* Pixel coordinate grounding data *
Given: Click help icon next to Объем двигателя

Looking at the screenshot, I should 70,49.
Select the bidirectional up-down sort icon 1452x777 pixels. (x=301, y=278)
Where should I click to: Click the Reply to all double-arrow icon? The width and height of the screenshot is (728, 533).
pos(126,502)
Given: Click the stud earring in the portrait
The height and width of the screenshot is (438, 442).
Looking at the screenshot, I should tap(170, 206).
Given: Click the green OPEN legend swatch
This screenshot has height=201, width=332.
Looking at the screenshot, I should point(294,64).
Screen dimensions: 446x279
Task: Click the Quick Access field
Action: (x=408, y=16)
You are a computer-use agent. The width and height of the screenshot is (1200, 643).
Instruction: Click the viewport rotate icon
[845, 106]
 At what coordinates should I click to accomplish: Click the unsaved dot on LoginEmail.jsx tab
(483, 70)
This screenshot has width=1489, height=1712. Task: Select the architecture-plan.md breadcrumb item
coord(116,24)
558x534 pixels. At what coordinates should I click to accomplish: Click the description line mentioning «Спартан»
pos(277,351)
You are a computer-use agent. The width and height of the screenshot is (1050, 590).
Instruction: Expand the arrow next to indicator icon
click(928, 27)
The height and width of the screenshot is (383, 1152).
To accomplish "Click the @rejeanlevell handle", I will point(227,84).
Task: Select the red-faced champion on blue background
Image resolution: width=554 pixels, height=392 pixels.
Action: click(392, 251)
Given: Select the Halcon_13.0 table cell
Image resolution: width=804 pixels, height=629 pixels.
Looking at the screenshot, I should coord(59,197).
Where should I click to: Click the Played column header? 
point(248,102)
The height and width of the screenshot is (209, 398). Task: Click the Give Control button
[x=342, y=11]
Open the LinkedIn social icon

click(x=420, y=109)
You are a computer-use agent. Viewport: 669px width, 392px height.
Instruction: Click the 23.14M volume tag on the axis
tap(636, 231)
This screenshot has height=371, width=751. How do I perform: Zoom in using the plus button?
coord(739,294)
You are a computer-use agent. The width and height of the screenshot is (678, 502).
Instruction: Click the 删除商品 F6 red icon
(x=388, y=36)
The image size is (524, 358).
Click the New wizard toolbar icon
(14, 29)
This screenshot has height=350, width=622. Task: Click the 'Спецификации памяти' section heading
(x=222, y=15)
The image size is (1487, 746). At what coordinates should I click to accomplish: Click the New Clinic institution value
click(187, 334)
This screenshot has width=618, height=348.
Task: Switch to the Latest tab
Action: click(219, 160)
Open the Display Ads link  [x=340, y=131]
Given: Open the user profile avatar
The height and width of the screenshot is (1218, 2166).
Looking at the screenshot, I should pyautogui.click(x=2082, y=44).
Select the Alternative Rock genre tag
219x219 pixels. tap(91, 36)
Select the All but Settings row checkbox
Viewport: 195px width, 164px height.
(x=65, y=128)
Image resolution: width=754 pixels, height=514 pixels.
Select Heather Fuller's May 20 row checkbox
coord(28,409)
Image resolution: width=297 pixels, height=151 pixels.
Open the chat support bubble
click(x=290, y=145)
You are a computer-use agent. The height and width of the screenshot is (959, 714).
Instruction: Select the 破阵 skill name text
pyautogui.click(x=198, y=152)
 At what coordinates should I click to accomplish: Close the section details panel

* WORK REQUEST *
The data should be printed again exactly, line for line.

* FINISHED EXERCISE *
Given: Click help icon next to Объем двигателя

Looking at the screenshot, I should 70,49.
Select the bidirectional up-down sort icon 1452x777 pixels. (x=301, y=278)
Where should I click to: Click the Reply to all double-arrow icon? The width and height of the screenshot is (728, 533).
pos(126,502)
Given: Click the stud earring in the portrait
The height and width of the screenshot is (438, 442).
Looking at the screenshot, I should tap(170, 206).
Given: Click the green OPEN legend swatch
This screenshot has height=201, width=332.
Looking at the screenshot, I should point(294,64).
Screen dimensions: 446x279
Task: Click the Quick Access field
Action: (x=408, y=16)
You are a computer-use agent. The width and height of the screenshot is (1200, 643).
Instruction: Click the viewport rotate icon
[845, 106]
 At what coordinates should I click to accomplish: Click the unsaved dot on LoginEmail.jsx tab
(483, 70)
This screenshot has width=1489, height=1712. Task: Select the architecture-plan.md breadcrumb item
coord(116,24)
558x534 pixels. At what coordinates should I click to accomplish: Click the description line mentioning «Спартан»
pos(277,351)
You are a computer-use agent. The width and height of the screenshot is (1050, 590).
Instruction: Expand the arrow next to indicator icon
click(928, 27)
The height and width of the screenshot is (383, 1152).
To accomplish "Click the @rejeanlevell handle", I will point(227,84).
Task: Select the red-faced champion on blue background
Image resolution: width=554 pixels, height=392 pixels.
Action: click(392, 251)
Given: Select the Halcon_13.0 table cell
Image resolution: width=804 pixels, height=629 pixels.
Looking at the screenshot, I should coord(59,197).
Where should I click to: Click the Played column header? 
point(248,102)
The height and width of the screenshot is (209, 398). Task: Click the Give Control button
[x=342, y=11]
Open the LinkedIn social icon

click(x=420, y=109)
You are a computer-use agent. Viewport: 669px width, 392px height.
Instruction: Click the 23.14M volume tag on the axis
tap(636, 231)
This screenshot has height=371, width=751. How do I perform: Zoom in using the plus button?
coord(739,294)
You are a computer-use agent. The width and height of the screenshot is (678, 502).
Instruction: Click the 删除商品 F6 red icon
(x=388, y=36)
The image size is (524, 358).
Click the New wizard toolbar icon
(14, 29)
This screenshot has height=350, width=622. Task: Click the 'Спецификации памяти' section heading
(x=222, y=15)
The image size is (1487, 746). At what coordinates should I click to accomplish: Click the New Clinic institution value
click(187, 334)
This screenshot has width=618, height=348.
Task: Switch to the Latest tab
Action: click(219, 160)
Open the Display Ads link  [x=340, y=131]
Given: Open the user profile avatar
The height and width of the screenshot is (1218, 2166).
Looking at the screenshot, I should pyautogui.click(x=2082, y=44).
Select the Alternative Rock genre tag
219x219 pixels. tap(91, 36)
Select the All but Settings row checkbox
Viewport: 195px width, 164px height.
(x=65, y=128)
Image resolution: width=754 pixels, height=514 pixels.
Select Heather Fuller's May 20 row checkbox
coord(28,409)
Image resolution: width=297 pixels, height=151 pixels.
Open the chat support bubble
click(x=290, y=145)
You are a computer-use agent. The height and width of the screenshot is (959, 714).
Instruction: Select the 破阵 skill name text
pyautogui.click(x=198, y=152)
 At what coordinates should I click to accomplish: Close the section details panel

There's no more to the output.